Kale, Gulag Stars (Organic)
Brassica napus with Brassica rapa crosses. 25 days baby, 50-60 days full.
Incredible diversity unlike anything else. A mix of napus kales that have been crossed with B. rapa. Napus leaf types vary through the color spectrum from brilliant red to green to white Russian types; from super frilly to broad-leafed shapes; from skinny, short stems to broad, thick stems; and multiple combinations thereof. Occasional rapa leaf types vary from turnip-leaf to something that looks like a cross between pak choi and napa cabbage, though we have been selecting away from these rapa variations. Originally bud pollinated by Tim Peters in Oregon to bypass species incompatibility mechanisms. Interestingly, individual plants seem to self-pollinate well making selection of new varieties from the mix easier. We have selected new varieties of kale out of this crazy population in collaboration with Lane Selman and chef Tim Wastell of the Culinary Breeding Network. North Star Polaris and Simone Broadleaf were developed through this collaboration and both have been released as Open Source Seed Initiative pledged varieties.

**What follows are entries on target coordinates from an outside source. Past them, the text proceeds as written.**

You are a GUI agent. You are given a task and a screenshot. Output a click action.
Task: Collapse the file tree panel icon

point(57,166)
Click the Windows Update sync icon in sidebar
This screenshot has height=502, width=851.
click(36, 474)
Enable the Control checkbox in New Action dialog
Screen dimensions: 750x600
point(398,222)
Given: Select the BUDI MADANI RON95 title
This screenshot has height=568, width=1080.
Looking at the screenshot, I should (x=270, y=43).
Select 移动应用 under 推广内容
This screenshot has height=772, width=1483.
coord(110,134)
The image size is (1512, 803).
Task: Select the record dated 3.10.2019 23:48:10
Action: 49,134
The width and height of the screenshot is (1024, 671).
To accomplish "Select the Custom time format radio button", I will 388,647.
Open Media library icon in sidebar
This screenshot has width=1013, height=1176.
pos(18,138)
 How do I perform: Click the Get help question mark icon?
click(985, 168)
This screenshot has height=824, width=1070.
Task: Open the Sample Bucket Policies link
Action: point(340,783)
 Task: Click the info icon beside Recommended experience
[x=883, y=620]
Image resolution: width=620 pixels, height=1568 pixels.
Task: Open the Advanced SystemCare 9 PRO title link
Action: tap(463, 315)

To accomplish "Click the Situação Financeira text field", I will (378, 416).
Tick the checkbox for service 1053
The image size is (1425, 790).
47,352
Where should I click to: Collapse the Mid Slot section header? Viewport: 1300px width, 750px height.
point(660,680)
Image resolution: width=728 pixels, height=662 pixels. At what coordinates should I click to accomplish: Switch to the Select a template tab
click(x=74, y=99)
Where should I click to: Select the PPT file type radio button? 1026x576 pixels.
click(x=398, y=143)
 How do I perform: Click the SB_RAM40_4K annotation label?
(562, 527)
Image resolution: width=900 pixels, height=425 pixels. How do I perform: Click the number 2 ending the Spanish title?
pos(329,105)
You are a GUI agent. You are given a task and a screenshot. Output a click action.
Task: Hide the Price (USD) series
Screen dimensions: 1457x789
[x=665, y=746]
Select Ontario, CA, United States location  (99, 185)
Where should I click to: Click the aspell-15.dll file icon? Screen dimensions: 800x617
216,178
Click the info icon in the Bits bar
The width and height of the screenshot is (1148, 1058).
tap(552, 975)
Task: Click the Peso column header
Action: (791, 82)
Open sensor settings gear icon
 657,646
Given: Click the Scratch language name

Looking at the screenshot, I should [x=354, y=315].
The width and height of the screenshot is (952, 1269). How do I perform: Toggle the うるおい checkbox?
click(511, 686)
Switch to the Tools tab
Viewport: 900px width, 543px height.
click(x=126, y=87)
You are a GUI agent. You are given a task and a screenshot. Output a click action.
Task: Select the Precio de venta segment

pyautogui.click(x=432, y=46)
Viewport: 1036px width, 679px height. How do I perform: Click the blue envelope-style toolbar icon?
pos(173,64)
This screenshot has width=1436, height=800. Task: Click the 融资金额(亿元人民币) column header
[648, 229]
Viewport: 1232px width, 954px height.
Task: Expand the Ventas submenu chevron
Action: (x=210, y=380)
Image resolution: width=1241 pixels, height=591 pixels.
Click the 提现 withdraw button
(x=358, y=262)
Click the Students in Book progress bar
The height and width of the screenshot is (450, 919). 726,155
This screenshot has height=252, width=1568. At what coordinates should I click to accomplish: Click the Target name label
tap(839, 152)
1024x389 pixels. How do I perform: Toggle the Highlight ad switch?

As required by the Oregon Department of Agriculture and the Washington Crucifer Quarantine, all Brassica family seed lots have been tested and found negative for blackleg (Phoma lingam) by an approved, certified lab.
Sow indoors with good potting soil February through September. Transplant about 3-4 weeks after sprouting. In our region, kale can grow through the winter without protection, and survives best when sown in June or early July for this purpose. Alternatively, direct sow March through September.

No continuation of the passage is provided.